Climate Change: Ambition in Denmark

Currently our parliament is debating a Zero Carbon Bill, which would set a climate change target of net zero carbon dioxide by 2050. Meanwhile, Denmark is aiming for a 70% reduction in all greenhouse gases by 2030:

Denmark’s government announced a “new political direction” based on an ambitious climate manifesto, released on Wednesday.

Social Democrat leader Mette Frederiksen, 41, became the country’s new prime minister on Wednesday, after she secured a political deal with three other left-wing parties to form a one-party minority government.

Under the agreement, the new government pledged to introduce binding decarbonisation goals and strengthen its 2030 target to reduce emissions by 70% below the 1990 level – the current target is 40%.
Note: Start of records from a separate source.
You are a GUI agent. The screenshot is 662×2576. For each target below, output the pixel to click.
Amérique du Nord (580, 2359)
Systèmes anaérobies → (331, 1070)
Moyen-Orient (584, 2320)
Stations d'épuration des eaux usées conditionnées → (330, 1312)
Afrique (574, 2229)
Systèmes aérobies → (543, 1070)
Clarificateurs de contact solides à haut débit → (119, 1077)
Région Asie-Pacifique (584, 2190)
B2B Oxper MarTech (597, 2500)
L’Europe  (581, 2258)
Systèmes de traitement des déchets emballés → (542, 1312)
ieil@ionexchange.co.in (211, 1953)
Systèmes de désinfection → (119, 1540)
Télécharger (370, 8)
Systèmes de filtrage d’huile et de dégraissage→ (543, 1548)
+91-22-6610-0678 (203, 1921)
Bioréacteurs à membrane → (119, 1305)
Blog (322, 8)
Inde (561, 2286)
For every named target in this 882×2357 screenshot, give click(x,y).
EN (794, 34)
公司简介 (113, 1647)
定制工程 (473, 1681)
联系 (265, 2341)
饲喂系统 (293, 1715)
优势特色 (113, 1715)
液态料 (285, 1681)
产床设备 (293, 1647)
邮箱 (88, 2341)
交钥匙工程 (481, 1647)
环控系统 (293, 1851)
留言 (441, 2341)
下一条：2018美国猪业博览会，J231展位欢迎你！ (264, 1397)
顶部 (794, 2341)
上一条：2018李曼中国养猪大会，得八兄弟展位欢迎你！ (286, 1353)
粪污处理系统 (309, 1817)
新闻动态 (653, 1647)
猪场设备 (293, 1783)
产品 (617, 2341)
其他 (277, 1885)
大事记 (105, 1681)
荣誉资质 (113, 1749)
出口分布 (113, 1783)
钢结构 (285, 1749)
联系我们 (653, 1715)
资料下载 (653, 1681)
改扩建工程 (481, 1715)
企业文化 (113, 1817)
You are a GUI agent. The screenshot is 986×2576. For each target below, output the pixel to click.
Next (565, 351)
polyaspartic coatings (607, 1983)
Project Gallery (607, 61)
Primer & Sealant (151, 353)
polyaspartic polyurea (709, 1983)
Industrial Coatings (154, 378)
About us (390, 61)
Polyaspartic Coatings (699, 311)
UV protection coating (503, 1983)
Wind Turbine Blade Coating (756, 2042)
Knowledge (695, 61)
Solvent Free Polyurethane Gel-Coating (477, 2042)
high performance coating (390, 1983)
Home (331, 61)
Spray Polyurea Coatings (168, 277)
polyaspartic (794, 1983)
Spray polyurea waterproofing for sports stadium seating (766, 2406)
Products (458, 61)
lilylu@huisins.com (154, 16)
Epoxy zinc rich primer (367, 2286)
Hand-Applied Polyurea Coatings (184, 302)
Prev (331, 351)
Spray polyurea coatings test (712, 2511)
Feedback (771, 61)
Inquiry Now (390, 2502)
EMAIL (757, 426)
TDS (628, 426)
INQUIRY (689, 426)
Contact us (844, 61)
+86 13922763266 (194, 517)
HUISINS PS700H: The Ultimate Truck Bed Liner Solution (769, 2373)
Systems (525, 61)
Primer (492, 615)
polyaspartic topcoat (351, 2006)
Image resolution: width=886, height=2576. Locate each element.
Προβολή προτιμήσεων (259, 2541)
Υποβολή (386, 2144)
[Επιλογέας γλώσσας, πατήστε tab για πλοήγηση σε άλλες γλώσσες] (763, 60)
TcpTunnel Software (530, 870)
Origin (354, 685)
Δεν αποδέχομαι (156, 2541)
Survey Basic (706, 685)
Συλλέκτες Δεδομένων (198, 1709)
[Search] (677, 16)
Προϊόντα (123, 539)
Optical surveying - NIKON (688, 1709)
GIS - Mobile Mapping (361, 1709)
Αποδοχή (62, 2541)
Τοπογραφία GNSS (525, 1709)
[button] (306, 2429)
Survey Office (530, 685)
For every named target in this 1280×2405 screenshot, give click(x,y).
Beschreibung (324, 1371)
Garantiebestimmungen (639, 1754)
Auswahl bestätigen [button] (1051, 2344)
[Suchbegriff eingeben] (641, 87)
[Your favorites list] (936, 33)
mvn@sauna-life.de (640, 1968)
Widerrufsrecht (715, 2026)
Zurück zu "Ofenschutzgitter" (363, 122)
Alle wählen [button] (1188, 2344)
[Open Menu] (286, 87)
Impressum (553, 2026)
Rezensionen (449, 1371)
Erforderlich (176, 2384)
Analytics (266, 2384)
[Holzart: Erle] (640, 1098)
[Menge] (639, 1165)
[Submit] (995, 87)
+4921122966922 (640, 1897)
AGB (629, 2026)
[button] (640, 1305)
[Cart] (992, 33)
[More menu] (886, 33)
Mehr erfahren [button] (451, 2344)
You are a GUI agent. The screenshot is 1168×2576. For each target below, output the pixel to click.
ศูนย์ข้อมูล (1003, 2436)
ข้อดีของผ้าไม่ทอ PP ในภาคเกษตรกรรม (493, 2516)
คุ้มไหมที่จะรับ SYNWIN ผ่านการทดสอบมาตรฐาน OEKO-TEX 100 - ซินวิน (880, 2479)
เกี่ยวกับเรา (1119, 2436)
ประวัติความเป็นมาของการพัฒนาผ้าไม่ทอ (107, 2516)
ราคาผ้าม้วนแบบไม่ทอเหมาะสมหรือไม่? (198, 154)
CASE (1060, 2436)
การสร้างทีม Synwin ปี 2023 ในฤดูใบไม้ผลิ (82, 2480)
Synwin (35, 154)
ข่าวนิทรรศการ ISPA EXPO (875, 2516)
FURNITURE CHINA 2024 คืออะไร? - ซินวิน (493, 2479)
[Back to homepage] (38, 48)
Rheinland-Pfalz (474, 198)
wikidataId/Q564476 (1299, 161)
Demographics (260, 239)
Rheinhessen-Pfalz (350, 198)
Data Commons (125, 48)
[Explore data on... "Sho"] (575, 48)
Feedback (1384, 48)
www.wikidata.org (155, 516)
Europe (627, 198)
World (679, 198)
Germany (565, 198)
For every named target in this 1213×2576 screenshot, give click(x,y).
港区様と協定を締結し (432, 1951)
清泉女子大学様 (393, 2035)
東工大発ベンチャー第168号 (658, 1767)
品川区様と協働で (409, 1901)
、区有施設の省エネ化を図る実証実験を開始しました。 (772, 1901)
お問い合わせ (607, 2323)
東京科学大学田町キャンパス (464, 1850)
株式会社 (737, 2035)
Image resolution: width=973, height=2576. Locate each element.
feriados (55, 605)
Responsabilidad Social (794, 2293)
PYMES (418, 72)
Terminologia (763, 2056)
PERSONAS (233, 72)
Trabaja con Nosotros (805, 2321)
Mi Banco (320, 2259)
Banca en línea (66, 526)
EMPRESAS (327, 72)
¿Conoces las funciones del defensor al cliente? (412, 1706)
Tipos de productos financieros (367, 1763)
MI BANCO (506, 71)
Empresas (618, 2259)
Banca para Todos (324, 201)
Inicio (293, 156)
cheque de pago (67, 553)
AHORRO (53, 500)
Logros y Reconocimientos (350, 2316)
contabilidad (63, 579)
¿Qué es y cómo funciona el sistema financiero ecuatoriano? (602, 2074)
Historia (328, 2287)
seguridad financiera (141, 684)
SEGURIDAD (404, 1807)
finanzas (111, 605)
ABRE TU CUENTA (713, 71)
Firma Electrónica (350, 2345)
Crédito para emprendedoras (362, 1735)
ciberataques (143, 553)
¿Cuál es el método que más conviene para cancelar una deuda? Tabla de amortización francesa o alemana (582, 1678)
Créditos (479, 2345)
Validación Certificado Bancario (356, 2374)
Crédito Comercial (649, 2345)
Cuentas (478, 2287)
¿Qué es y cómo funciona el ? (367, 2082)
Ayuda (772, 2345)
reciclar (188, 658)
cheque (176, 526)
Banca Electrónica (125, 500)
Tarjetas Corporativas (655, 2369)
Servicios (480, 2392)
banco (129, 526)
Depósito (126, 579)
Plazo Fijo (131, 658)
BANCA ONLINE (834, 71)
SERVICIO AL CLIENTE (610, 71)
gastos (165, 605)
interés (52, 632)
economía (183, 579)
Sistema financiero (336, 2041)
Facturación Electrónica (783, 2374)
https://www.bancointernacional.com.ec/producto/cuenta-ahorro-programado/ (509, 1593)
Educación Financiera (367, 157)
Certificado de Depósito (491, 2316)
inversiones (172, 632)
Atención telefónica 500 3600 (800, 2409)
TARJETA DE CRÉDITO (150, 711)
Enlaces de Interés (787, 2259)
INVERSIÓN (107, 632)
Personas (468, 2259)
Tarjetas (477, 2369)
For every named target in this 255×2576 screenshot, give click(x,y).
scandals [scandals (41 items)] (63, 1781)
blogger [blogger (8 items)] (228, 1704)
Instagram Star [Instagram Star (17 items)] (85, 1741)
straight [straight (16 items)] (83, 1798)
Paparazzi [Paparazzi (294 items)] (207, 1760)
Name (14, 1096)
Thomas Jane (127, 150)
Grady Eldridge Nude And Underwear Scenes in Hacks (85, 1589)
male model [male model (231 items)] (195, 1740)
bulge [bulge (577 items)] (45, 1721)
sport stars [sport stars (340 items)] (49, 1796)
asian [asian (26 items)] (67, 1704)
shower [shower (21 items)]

The left-wing alliance acknowledged this was “a very ambitious target” and that the last five points of emissions reduction to 70% would be “particularly difficult to reach”.

But the alliance warned “the world and Denmark are in a climate crisis” and that limiting global temperature rise is “not just the right thing to do, it’s also the most economically responsible one”.


This is what we need to do: stronger targets, driven by effective government policy to meet them. Instead, it looks like we'll continue to piss round, with governments leaving real action to be a problem for their successors, while doing absolutely nothing about agricultural emissions (our biggest greenhouse gas source).